Your instructions: Lines with the string "computer" are to be identified in the listing and copied.

Data excerpts:
= Beginning of Section =

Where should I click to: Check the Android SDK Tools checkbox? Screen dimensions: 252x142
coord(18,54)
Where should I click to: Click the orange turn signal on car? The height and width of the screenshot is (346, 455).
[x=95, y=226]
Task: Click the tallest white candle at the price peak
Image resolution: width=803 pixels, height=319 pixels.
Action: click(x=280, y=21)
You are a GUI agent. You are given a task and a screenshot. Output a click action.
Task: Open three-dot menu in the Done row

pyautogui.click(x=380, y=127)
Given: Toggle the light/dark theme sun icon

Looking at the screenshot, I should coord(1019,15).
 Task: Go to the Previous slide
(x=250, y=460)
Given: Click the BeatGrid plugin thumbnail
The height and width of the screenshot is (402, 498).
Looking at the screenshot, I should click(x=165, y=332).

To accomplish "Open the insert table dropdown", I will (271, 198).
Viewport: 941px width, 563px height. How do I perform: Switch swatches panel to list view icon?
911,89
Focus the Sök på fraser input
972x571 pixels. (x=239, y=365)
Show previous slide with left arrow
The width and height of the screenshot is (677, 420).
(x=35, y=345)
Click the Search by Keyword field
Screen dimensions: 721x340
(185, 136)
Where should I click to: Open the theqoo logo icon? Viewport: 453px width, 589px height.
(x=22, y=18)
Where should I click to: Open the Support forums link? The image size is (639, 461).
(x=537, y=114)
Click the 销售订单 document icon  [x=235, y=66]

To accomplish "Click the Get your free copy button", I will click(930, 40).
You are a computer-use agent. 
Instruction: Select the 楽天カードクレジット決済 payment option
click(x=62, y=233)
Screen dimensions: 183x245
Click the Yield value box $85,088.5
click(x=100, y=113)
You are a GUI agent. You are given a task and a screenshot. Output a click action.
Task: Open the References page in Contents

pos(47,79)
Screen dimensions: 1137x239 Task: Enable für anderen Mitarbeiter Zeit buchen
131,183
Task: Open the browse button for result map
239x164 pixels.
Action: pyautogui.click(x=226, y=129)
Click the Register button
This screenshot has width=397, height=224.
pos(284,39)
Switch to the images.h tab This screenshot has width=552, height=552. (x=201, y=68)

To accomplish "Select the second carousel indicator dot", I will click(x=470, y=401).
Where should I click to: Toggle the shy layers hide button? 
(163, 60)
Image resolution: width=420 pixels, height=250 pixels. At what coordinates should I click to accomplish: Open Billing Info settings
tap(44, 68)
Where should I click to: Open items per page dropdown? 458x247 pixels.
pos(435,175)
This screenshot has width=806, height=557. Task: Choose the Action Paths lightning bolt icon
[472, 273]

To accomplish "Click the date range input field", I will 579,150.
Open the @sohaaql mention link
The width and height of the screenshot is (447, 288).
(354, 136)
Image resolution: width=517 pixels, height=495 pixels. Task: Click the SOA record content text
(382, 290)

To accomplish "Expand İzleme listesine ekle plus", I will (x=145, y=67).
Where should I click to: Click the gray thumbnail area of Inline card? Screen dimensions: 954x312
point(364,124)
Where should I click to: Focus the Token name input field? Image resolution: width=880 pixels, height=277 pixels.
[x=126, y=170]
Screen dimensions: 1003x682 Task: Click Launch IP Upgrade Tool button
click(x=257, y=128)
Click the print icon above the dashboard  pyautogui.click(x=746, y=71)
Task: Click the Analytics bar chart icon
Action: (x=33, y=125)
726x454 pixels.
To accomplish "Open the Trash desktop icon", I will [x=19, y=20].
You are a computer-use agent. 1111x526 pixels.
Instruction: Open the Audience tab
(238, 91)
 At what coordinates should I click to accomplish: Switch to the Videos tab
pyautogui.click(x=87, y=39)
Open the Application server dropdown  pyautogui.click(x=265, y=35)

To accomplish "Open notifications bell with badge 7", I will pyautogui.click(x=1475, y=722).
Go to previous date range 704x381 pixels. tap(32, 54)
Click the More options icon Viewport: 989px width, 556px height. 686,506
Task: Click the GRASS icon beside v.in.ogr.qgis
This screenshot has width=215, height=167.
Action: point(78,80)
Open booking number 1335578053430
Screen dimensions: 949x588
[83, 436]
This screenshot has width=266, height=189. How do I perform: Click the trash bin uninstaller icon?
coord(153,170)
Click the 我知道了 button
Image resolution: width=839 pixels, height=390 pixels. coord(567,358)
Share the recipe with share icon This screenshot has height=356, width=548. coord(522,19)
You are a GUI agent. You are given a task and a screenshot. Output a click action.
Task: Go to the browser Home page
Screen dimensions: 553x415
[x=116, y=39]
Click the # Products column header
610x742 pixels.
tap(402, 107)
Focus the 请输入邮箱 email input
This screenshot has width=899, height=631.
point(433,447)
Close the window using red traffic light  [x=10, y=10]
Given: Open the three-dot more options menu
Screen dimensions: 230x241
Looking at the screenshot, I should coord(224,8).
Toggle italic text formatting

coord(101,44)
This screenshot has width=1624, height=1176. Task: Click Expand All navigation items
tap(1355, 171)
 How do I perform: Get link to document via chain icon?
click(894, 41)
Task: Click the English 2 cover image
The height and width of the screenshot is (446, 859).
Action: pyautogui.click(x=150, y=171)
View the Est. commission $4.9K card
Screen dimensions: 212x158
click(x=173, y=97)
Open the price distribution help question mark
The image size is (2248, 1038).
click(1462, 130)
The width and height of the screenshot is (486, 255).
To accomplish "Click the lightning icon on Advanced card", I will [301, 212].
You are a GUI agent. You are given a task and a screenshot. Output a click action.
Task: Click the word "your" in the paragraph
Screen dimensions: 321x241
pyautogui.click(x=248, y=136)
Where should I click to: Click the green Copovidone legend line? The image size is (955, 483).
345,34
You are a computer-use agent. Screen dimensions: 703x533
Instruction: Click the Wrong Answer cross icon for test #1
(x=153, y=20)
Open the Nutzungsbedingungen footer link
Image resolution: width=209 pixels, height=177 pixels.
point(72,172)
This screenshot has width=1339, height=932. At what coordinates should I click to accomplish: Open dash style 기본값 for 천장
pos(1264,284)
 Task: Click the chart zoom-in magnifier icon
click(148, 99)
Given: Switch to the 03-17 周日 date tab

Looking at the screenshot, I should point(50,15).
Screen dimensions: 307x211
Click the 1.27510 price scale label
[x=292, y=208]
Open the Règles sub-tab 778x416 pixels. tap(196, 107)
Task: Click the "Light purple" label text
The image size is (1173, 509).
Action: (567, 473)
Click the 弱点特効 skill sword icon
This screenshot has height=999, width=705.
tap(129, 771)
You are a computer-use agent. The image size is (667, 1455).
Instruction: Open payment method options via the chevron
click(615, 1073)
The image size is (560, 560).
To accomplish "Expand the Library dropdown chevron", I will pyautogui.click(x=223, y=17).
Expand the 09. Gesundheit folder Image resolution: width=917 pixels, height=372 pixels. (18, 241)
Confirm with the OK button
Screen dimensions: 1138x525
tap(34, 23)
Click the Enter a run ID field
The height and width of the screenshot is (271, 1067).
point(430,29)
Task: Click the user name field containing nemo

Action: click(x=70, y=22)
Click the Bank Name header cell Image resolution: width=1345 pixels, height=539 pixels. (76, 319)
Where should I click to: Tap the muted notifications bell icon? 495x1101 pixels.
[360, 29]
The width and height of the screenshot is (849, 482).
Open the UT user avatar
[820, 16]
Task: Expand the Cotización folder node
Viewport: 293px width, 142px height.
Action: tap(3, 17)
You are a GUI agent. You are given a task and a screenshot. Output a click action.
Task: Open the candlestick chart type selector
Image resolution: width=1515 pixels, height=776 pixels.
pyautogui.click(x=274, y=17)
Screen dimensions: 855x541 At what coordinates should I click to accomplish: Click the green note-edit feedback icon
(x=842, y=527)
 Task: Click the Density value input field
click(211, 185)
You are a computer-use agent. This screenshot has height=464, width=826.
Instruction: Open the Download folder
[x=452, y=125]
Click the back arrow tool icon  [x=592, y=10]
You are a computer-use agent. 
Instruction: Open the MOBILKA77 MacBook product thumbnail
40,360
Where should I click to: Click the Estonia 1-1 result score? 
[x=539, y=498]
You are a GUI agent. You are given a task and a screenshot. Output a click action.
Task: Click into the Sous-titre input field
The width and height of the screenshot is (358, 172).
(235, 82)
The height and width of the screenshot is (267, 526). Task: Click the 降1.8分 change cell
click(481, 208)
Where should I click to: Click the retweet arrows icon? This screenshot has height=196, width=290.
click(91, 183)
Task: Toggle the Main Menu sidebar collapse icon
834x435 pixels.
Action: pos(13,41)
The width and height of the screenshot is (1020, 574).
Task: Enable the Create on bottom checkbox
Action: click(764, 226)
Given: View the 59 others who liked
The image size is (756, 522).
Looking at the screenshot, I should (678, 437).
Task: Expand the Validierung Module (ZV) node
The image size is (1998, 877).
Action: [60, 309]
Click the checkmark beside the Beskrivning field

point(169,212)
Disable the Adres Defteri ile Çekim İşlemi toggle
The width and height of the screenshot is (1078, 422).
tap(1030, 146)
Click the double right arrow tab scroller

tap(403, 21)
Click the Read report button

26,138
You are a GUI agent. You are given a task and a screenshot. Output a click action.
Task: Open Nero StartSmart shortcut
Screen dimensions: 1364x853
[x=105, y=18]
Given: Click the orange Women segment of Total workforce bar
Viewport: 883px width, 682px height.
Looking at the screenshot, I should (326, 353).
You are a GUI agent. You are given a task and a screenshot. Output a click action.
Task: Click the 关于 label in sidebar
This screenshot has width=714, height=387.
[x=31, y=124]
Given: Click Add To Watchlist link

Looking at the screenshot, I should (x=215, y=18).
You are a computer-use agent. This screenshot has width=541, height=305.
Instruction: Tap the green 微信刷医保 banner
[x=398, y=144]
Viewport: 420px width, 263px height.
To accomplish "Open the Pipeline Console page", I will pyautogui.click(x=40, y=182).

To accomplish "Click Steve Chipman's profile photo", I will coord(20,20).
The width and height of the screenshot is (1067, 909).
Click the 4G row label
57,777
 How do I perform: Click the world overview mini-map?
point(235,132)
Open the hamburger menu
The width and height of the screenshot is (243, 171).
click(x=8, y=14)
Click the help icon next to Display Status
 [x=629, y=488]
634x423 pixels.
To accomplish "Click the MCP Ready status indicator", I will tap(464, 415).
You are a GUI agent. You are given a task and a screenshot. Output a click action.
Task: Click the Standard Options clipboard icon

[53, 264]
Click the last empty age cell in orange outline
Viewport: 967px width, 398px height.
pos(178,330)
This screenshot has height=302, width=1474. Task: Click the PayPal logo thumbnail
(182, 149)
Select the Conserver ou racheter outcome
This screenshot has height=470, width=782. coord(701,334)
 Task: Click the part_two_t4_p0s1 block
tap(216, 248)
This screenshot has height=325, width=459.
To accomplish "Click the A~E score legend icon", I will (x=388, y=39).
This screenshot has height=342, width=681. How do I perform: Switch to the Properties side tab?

= End of Section =

Answer space:
You are a computer-use agent. 
You are a computer-use agent. 1111x526 pixels.
You are a computer-use agent. Screen dimensions: 703x533
You are a computer-use agent. The image size is (667, 1455).
You are a computer-use agent. This screenshot has height=464, width=826.
You are a computer-use agent. 
You are a computer-use agent. This screenshot has width=541, height=305.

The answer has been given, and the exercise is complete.